EXERCISE DATA:
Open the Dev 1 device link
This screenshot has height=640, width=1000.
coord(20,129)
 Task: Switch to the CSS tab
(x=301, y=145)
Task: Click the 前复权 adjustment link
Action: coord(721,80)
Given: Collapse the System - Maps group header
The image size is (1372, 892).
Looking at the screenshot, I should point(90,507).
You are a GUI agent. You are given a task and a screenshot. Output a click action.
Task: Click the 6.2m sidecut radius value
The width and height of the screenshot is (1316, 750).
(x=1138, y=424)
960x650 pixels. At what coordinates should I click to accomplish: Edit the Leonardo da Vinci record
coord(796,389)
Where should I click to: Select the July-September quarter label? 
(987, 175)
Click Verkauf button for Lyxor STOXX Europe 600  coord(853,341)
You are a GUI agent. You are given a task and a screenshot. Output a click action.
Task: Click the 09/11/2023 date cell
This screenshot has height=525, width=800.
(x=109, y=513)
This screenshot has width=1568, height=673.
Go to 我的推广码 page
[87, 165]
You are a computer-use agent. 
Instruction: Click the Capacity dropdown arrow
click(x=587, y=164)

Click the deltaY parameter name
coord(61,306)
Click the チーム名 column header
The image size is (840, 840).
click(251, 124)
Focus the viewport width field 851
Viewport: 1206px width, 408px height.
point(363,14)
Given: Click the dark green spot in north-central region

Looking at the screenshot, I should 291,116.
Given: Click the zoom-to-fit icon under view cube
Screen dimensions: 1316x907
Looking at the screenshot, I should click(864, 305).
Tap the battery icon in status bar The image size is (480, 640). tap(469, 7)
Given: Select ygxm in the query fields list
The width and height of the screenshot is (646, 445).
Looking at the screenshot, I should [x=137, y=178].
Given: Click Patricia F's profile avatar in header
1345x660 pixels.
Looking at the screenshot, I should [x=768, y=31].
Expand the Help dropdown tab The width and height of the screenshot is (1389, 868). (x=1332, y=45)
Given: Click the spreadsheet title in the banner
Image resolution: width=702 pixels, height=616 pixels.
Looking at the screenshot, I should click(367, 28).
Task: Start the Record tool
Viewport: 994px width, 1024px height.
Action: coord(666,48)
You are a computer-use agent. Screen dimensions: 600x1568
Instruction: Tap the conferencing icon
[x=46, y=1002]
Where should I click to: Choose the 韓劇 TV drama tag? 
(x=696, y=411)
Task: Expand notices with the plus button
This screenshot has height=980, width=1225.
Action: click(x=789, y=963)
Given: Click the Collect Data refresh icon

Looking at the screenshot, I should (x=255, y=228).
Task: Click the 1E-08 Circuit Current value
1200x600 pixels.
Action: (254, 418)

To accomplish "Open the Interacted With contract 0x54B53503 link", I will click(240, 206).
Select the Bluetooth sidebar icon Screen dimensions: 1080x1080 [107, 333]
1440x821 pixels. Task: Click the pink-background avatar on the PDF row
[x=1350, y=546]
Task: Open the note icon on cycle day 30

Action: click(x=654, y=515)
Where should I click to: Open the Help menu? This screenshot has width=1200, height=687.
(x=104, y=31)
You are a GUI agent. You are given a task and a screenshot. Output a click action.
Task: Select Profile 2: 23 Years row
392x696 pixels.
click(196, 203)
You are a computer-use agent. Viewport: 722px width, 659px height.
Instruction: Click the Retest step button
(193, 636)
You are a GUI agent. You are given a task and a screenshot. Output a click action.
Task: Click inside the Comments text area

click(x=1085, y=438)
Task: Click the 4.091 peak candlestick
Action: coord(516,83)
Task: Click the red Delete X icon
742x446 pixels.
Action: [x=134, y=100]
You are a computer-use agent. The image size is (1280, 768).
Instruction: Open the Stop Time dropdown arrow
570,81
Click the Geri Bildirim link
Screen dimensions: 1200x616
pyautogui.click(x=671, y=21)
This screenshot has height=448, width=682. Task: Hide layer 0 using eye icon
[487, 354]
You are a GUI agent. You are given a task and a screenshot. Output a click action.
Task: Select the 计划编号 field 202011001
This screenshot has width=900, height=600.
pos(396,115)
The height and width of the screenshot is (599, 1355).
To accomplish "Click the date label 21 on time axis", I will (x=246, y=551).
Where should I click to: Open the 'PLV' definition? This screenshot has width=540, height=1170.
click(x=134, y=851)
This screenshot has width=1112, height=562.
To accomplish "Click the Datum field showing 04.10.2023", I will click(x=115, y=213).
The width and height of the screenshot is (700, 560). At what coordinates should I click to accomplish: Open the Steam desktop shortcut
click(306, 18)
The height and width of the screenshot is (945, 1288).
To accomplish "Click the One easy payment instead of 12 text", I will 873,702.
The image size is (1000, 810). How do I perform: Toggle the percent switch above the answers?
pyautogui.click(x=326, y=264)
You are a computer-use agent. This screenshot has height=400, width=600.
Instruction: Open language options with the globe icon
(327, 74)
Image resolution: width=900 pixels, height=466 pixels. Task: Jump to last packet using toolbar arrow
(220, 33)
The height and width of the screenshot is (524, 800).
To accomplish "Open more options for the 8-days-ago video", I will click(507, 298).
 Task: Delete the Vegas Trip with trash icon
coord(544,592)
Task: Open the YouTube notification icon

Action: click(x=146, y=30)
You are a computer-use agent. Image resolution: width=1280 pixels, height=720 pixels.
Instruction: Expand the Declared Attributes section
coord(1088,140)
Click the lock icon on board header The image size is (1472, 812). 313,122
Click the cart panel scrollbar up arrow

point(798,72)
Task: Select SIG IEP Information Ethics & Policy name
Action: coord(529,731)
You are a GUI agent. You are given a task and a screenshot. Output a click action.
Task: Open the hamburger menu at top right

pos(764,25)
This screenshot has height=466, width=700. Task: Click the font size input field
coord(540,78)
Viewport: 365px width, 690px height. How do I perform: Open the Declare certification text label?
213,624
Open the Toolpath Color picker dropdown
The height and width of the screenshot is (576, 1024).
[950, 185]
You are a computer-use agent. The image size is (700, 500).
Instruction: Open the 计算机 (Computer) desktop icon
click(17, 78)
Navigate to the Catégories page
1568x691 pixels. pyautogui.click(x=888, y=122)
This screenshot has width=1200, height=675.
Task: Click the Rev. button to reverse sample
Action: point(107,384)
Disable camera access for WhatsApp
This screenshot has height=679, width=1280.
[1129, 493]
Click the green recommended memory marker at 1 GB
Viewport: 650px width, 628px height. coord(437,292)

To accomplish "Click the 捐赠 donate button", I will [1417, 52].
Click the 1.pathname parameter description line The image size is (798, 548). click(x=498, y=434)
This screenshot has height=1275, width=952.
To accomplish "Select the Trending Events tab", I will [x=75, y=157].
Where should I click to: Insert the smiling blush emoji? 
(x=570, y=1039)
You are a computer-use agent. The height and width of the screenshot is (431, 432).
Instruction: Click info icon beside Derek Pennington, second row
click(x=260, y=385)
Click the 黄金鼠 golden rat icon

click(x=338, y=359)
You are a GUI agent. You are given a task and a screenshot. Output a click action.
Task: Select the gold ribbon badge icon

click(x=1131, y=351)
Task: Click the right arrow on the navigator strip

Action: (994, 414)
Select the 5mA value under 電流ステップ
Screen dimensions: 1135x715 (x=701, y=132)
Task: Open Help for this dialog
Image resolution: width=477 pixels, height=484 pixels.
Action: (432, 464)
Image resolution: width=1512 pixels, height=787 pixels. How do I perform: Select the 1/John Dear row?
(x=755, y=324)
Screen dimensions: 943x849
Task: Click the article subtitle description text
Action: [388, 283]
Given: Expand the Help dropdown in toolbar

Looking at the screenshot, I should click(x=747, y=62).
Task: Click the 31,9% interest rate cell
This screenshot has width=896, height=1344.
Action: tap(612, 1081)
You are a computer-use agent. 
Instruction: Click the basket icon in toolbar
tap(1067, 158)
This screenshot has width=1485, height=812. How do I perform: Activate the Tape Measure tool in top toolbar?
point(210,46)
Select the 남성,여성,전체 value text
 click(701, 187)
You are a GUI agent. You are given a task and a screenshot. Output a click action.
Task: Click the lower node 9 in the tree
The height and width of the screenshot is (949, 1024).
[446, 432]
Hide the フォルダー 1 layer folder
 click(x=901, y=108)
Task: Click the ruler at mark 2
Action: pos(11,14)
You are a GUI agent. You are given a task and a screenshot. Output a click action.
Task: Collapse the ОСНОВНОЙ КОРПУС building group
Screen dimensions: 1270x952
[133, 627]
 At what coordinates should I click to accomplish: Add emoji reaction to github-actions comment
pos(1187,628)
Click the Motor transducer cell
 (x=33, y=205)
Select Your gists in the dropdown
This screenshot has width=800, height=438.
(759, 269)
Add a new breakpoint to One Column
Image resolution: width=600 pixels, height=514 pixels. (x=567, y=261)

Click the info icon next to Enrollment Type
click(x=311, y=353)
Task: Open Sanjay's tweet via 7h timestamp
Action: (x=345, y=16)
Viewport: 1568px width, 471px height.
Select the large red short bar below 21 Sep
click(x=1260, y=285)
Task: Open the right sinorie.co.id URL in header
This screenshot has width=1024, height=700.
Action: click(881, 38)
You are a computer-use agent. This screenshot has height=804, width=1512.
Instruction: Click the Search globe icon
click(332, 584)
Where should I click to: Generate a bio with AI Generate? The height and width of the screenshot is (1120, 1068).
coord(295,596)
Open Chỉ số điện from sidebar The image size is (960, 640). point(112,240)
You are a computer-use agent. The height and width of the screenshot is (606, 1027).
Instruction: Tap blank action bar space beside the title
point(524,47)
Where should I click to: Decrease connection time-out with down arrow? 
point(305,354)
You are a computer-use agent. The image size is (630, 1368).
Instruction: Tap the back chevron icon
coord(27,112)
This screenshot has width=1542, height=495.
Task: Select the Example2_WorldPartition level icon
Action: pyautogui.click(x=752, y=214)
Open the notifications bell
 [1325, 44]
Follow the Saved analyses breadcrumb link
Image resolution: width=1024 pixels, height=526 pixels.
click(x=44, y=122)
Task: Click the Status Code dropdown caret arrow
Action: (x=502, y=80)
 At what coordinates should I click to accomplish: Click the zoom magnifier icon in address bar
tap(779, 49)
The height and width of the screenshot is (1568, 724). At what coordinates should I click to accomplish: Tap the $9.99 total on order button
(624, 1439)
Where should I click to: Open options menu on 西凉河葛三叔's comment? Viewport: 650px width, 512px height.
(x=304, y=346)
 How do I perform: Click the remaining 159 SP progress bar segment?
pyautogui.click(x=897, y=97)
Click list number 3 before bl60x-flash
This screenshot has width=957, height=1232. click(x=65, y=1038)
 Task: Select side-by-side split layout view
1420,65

PROBLEM REQUIREMENTS: Give the exact lines, and only those, from the line containing "The height and width of the screenshot is (945, 1288)." through the line containing "You are a computer-use agent. Image" in the entries above.

WRITTEN SOLUTION:
The height and width of the screenshot is (945, 1288).
To accomplish "Click the One easy payment instead of 12 text", I will 873,702.
The image size is (1000, 810). How do I perform: Toggle the percent switch above the answers?
pyautogui.click(x=326, y=264)
You are a computer-use agent. This screenshot has height=400, width=600.
Instruction: Open language options with the globe icon
(327, 74)
Image resolution: width=900 pixels, height=466 pixels. Task: Jump to last packet using toolbar arrow
(220, 33)
The height and width of the screenshot is (524, 800).
To accomplish "Open more options for the 8-days-ago video", I will click(507, 298).
 Task: Delete the Vegas Trip with trash icon
coord(544,592)
Task: Open the YouTube notification icon

Action: click(x=146, y=30)
You are a computer-use agent. Image resolution: width=1280 pixels, height=720 pixels.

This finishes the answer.